One of the key concerns of many employers is how far their systems are secure from unauthorized access to sensitive information. While we’re all aware of insider threats to data, unauthorized access to data is a growing problem in many companies. All compliance regulations such as PCI-DSS and SOX and other breach disclose laws mandate strong access controls to prevent discloser of sensitive data. Oracle Database Vault is software that is explicitly designed to help you enforce separation of duties in your environment. You can transparently enhance security of your applications without having to write a single line of new code, by implementing database vault to prevent unauthorized access data by your own employees.
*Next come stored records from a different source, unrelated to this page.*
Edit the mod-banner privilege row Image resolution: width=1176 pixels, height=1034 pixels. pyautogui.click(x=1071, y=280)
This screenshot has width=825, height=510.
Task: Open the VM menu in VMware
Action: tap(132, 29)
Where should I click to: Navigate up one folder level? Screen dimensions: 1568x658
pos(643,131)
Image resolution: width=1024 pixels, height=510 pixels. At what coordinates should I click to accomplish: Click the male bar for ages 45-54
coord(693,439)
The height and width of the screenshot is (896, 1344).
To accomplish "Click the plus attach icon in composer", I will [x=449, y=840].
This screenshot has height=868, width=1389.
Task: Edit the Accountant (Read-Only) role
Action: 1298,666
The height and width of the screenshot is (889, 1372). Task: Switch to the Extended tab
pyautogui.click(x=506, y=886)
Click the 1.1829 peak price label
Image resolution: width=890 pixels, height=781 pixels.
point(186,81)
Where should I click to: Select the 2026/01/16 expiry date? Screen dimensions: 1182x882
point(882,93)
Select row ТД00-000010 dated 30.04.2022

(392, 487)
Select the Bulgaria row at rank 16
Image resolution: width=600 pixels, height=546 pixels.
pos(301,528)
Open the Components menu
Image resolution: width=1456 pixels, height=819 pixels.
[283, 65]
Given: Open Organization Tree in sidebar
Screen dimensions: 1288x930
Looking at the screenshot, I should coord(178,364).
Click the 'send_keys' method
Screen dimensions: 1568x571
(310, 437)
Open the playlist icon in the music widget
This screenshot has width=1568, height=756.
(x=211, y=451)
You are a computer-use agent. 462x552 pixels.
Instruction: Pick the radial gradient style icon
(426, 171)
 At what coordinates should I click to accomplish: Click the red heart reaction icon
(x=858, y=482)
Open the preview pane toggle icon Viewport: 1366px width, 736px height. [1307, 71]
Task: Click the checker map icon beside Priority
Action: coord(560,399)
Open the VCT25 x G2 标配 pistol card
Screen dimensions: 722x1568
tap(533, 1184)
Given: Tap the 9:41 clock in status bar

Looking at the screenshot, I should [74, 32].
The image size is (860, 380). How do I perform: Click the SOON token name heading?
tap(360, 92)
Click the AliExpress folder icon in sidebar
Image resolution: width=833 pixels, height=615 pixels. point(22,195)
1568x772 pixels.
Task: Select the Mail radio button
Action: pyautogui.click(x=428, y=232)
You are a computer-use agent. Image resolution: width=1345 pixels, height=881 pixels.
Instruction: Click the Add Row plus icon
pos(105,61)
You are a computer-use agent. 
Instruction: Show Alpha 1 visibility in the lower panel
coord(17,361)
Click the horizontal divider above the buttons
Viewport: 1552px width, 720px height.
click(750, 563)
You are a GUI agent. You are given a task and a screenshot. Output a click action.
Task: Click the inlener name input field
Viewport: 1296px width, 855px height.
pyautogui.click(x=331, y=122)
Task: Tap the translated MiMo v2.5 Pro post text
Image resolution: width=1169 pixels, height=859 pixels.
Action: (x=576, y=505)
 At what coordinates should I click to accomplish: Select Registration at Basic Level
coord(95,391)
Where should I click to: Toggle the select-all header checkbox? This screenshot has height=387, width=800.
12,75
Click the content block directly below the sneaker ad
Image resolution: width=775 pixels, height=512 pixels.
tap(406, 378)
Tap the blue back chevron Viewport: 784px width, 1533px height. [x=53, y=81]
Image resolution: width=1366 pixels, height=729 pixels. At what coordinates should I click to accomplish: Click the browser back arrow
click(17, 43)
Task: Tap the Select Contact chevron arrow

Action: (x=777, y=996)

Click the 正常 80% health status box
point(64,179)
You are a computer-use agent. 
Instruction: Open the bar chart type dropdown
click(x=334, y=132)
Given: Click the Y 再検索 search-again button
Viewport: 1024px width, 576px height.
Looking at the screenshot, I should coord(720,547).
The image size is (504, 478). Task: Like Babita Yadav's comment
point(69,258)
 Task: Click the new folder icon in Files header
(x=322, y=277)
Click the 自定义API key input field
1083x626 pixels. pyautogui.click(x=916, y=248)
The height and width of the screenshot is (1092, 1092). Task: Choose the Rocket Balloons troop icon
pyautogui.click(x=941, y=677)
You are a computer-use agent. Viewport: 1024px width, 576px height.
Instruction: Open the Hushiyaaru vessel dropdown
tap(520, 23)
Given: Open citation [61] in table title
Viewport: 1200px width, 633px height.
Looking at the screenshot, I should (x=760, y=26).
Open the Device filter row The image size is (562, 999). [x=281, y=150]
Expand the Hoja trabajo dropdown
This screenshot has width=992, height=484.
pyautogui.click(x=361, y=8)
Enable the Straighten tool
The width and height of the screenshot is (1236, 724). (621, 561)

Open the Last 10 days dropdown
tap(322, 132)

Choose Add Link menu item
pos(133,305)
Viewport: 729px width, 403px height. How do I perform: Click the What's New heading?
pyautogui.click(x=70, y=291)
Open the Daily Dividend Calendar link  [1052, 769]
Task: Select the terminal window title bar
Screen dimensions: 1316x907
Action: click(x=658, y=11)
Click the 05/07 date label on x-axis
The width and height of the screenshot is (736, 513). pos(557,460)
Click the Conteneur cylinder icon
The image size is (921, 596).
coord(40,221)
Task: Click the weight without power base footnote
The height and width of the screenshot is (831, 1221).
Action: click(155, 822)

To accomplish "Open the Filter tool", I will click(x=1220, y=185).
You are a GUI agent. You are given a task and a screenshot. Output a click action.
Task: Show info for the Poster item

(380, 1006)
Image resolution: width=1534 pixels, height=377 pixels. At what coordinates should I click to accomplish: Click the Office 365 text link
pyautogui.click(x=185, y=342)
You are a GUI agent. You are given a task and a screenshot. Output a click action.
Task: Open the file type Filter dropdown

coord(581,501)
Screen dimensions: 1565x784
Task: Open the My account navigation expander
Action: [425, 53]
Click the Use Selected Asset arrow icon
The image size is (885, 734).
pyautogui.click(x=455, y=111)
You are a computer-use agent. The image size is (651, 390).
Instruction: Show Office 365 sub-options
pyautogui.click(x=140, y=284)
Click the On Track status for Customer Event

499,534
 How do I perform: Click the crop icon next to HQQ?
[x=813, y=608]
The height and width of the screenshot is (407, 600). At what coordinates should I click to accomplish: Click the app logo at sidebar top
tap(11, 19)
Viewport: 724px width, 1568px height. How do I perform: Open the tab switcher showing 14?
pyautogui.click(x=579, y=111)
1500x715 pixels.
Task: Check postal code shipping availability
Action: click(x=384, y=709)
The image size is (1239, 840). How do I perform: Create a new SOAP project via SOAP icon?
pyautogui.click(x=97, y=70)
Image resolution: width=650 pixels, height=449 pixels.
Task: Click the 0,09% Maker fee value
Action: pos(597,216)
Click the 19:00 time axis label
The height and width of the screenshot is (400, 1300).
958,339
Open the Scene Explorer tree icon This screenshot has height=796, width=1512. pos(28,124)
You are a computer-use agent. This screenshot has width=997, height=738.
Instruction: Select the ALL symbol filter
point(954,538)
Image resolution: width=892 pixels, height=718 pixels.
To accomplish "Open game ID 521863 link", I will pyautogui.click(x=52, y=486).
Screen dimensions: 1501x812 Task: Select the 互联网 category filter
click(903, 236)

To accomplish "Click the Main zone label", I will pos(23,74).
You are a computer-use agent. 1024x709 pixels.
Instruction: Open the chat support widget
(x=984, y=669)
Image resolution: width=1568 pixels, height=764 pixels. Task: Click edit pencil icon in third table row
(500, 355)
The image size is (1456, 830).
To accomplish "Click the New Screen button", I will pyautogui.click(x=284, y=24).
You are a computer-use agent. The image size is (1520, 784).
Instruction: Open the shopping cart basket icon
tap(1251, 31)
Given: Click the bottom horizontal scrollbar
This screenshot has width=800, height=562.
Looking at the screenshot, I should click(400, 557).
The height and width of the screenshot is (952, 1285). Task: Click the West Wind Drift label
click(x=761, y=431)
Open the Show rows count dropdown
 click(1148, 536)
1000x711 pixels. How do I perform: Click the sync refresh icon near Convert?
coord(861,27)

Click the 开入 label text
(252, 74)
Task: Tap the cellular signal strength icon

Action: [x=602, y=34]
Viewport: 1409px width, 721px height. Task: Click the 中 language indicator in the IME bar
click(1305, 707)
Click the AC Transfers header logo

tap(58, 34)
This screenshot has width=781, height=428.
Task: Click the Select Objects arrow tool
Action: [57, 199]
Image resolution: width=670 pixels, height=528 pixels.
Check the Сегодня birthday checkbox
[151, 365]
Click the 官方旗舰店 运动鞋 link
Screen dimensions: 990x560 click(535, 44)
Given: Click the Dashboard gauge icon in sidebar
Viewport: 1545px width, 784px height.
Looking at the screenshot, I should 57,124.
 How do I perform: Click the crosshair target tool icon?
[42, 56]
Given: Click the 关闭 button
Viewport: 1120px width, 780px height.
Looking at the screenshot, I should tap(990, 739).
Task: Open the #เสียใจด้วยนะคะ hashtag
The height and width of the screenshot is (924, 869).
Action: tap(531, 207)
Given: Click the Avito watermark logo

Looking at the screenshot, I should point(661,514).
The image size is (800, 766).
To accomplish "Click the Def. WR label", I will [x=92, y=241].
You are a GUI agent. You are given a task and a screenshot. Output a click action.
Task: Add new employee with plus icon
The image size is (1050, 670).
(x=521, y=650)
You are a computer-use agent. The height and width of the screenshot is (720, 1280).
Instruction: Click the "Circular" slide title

Database Vault lets you separate key administrative actions such as account management and database management, for example. The vault uses the concept of “realms” to demarcate the areas within the database so privileged users can’t sue their special powers to access application data. Thus, a database administrator won’t be able to look up his or her CEO’s salary. The administrator will be empowered only to perform database activities such as backups and performance tuning, without being allowed access to secure business data. The vault lets you specify maintenance windows, thus restricting the database logins by DBAs for maintenance purposes.
One of the most useful features of Oracle Database Vault is the ability to produce various types of ready-to-go reports that come with the vault. If your DBA tries to look up your customer information, there will be a record of that in the audit reports. Oracle Database Vault is managed through a console, making it very easy to administer. It’s certified to work with all Oracle applications such as Oracle E-Business – it also contains security policies for each application, and you can create custom policies as well.